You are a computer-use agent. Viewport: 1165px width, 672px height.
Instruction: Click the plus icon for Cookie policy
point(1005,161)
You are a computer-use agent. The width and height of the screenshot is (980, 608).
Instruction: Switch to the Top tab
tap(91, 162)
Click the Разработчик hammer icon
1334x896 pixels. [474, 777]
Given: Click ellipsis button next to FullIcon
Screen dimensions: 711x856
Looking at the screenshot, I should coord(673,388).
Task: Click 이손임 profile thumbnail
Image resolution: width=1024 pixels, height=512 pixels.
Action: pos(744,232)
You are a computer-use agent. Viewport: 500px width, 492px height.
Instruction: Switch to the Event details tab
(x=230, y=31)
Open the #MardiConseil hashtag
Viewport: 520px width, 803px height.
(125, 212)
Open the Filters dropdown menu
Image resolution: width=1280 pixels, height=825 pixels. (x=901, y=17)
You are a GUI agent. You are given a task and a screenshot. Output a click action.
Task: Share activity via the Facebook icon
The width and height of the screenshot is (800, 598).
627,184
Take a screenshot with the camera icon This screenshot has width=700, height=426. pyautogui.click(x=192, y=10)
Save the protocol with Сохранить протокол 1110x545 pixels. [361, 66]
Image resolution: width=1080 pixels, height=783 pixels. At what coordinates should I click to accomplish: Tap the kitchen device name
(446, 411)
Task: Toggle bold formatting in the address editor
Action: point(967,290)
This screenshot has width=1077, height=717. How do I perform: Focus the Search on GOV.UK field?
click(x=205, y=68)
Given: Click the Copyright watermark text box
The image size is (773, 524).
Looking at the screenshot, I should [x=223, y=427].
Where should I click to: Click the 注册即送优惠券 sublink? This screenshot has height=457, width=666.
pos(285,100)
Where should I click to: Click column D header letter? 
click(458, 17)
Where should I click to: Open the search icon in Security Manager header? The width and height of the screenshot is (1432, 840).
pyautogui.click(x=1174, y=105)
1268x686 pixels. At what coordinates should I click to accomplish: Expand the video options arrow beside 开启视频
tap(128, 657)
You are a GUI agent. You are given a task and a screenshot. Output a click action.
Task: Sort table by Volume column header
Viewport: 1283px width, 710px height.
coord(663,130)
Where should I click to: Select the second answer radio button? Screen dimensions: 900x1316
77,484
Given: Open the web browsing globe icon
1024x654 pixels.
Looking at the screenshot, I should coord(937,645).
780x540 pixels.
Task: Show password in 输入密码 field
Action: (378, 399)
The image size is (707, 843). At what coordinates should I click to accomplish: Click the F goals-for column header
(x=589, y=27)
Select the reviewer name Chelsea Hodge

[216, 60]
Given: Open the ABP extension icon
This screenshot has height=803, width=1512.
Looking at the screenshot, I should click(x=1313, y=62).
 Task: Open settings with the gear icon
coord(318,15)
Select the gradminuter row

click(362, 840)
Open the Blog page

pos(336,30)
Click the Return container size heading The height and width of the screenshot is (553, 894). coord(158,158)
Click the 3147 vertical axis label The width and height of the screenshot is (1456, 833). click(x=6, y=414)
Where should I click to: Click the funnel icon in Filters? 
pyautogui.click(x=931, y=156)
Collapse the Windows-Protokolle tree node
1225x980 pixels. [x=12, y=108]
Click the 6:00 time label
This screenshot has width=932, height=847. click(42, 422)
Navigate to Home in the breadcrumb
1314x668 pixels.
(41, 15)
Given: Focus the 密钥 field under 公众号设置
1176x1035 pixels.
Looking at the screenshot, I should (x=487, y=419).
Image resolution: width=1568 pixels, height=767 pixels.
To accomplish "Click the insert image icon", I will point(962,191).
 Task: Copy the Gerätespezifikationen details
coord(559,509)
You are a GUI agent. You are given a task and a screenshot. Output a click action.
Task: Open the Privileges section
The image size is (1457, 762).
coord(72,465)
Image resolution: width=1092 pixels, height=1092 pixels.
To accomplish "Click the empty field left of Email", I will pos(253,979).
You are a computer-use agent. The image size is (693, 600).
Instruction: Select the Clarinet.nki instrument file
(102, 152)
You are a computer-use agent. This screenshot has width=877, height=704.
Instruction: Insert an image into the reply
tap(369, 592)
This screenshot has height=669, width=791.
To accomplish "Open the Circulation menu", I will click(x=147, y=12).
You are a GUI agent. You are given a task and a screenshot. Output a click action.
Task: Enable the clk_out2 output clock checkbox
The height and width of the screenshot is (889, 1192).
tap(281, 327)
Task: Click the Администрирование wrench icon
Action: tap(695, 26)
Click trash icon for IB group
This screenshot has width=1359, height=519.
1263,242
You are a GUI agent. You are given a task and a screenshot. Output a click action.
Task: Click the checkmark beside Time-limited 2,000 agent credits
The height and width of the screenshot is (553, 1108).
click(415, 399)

§ **Aim of the exercise**
All lines above from the one with "Instruction: Click the" to the one with "You are a computer-use agent. Viewport: 500px", inclusive, should be copied exactly, and no other lines.

§ **Answer area**
Instruction: Click the plus icon for Cookie policy
point(1005,161)
You are a computer-use agent. The width and height of the screenshot is (980, 608).
Instruction: Switch to the Top tab
tap(91, 162)
Click the Разработчик hammer icon
1334x896 pixels. [474, 777]
Given: Click ellipsis button next to FullIcon
Screen dimensions: 711x856
Looking at the screenshot, I should coord(673,388).
Task: Click 이손임 profile thumbnail
Image resolution: width=1024 pixels, height=512 pixels.
Action: pos(744,232)
You are a computer-use agent. Viewport: 500px width, 492px height.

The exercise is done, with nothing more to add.